Hinterher fragte ich mich: Warum musste ich erst wütend werden, um mein Anliegen klarzumachen? Doch das war nicht die richtige Frage. Die eigentliche Frage hätte lauten sollen: Wie kann ich meine Bedürfnisse klar kommunizieren, ohne wütend zu werden?

Die destruktive Kraft der Wut

Wut fühlt sich im ersten Moment oft gut an, denn sie verleiht uns Energie. Doch sie erzeugt auch Gegenwehr. Sei es bei Menschen oder Tieren: Druck erzeugt Gegendruck, Angst oder Abwehr. In manchen Situationen bekomme ich kurzfristig, was ich will, doch langfristig leidet die Beziehung darunter vor allem dann, wenn das Ausmaß der Emotionen in keinem Verhältnis zu der tatsächlichen Situation steht. Dann geht es darum, in andere Lebensbereiche oder in die Kindheit zu schauen, ob und wo Wut unterdrückt werden musste. 

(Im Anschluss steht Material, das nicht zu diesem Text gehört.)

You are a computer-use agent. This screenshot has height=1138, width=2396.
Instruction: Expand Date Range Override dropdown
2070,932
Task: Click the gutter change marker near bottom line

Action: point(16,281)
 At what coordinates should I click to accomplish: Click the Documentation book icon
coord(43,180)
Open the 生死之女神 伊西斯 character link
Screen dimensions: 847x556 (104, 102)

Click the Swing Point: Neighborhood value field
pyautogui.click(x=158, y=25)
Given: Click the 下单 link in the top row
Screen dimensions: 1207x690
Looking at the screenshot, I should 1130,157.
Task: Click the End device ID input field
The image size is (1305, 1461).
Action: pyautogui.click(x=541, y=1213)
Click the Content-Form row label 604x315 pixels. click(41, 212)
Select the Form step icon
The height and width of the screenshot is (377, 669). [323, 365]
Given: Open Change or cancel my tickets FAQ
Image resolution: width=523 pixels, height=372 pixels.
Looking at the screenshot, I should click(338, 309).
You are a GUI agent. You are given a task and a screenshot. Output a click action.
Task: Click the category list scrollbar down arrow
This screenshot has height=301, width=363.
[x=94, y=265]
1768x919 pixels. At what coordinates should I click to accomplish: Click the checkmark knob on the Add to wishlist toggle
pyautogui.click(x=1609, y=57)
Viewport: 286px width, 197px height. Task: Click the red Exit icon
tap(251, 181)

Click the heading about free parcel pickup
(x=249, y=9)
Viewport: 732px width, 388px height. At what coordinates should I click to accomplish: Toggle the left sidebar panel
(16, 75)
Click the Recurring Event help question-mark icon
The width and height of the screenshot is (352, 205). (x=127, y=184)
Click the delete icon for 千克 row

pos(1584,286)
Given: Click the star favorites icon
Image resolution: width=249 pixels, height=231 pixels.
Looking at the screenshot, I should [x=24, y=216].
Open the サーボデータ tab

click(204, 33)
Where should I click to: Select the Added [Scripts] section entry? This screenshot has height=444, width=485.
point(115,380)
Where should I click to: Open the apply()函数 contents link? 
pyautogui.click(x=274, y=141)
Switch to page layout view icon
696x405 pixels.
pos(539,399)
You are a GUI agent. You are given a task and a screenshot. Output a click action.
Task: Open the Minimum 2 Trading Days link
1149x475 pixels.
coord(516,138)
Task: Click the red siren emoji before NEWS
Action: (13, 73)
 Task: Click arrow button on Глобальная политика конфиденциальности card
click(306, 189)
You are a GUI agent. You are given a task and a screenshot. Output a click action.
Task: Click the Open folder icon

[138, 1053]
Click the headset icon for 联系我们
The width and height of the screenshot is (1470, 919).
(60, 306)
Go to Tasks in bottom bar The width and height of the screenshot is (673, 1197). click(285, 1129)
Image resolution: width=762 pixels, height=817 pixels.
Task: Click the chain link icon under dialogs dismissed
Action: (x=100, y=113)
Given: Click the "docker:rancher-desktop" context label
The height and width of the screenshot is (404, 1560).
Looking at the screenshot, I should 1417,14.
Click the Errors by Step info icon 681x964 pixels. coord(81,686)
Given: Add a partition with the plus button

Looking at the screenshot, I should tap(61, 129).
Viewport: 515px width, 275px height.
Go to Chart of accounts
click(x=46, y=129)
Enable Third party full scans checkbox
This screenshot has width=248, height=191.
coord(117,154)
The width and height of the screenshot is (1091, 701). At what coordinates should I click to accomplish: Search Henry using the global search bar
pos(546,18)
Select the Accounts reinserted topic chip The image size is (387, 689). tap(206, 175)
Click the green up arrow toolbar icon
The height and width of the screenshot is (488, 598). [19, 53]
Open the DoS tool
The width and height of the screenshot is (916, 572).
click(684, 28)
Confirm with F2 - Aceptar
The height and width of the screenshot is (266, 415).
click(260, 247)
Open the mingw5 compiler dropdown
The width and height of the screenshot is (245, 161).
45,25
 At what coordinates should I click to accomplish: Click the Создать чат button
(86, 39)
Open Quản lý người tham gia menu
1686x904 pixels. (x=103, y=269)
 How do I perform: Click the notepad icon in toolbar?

Gerade im Umgang mit meinen Pferden habe ich dies immer wieder bemerkt. Sie sind älter, haben gesundheitliche Probleme, und manchmal reagieren sie nicht so, wie ich es mir wünsche. In solchen Momenten wurde ich früher wütend. Doch anstatt meine Energie in Zorn zu verwandeln, habe ich gelernt, sie konstruktiv zu nutzen, indem ich  ihnen geholfen habe, das zu tun, was ich verlangt hatte. 

Wut verstehen und nutzen

Früher dachte ich, Wut sei etwas Schlechtes, das ich unterdrücken müsse. Doch das führte nur zu passiver Aggressivität. Erst durch intensive Auseinandersetzung mit mir selbst und den Lehren von Experten wie Dr. Gabor Maté verstand ich, dass Wut ein Zeichen ist. Sie zeigt an, dass eine Grenze überschritten wurde.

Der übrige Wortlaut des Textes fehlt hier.